> _About this task_: Copy each line below in which the string "computer" occurs.

....

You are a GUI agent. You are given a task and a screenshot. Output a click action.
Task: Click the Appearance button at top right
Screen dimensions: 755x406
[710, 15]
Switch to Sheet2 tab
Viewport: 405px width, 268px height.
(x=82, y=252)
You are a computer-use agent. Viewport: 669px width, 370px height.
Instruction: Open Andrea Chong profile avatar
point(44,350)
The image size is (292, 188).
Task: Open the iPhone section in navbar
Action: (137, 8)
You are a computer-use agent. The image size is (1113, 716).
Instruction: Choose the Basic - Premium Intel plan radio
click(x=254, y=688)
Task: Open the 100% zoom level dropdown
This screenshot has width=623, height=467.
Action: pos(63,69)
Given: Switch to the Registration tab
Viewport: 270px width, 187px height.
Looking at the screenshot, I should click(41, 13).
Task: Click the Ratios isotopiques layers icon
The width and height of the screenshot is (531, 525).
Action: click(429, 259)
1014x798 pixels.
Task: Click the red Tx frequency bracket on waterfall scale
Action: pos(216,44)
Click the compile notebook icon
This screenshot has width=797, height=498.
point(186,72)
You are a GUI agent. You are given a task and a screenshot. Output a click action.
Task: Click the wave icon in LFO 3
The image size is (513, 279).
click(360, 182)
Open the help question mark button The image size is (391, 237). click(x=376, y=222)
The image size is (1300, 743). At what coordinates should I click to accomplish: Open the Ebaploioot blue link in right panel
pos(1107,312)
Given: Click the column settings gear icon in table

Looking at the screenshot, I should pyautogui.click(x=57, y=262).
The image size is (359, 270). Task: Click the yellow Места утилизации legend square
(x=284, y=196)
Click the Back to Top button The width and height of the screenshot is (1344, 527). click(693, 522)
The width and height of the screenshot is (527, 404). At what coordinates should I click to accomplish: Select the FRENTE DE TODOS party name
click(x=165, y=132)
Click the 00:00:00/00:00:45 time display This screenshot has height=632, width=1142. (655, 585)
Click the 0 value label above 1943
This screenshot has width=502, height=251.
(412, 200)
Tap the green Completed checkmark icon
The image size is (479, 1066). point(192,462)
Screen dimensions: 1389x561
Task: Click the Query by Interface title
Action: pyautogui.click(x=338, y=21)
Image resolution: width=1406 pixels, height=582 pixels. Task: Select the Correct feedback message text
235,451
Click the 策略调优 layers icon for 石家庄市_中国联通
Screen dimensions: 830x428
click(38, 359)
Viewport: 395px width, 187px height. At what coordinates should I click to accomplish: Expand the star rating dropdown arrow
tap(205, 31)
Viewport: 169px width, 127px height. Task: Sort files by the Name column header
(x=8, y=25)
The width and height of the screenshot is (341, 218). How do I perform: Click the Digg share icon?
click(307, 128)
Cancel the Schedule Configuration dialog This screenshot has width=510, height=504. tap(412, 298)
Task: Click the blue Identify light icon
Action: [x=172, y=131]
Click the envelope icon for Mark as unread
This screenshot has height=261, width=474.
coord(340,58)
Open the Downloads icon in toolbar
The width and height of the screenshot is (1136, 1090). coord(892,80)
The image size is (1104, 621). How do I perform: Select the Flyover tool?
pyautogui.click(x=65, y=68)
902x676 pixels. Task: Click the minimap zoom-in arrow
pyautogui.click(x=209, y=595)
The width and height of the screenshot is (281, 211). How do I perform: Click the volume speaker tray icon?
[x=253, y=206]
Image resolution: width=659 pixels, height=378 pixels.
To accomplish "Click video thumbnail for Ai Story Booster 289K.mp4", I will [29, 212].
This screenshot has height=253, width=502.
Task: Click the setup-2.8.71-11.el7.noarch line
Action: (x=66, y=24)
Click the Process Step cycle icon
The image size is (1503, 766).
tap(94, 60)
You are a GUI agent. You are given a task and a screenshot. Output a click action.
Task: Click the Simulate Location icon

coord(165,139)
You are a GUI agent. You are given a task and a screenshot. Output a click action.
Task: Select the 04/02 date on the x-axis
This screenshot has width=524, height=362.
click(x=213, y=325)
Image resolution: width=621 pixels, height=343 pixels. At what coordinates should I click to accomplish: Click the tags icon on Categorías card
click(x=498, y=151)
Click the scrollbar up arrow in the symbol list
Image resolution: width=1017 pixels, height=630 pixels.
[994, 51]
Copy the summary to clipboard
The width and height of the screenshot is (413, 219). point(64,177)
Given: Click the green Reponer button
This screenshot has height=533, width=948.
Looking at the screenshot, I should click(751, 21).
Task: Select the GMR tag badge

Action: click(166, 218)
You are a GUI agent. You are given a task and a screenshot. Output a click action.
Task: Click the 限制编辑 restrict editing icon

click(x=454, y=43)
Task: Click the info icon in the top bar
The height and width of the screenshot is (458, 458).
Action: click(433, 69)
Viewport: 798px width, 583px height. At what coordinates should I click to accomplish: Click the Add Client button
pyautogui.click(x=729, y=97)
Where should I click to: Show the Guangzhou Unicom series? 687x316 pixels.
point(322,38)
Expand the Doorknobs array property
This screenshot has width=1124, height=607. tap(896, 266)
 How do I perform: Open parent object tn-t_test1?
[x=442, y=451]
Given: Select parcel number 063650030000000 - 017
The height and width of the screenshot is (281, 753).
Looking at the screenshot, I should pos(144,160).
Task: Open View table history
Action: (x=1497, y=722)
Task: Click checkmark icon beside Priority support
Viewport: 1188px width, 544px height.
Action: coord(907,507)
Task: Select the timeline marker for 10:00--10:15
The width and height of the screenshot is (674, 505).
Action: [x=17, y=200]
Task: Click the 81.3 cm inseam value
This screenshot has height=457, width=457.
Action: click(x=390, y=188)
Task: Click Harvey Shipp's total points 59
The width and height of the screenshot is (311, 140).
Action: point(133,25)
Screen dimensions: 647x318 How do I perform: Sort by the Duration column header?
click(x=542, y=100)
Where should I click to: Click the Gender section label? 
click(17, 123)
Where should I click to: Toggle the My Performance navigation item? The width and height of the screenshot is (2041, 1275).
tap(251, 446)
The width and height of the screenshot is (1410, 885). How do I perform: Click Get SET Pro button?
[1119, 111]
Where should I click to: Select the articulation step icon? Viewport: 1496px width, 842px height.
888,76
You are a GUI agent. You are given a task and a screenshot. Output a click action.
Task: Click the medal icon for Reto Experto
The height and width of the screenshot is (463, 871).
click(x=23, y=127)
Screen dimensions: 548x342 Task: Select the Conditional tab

....

> _Task response_:
You are a computer-use agent. Viewport: 669px width, 370px height.
You are a computer-use agent. The image size is (1113, 716).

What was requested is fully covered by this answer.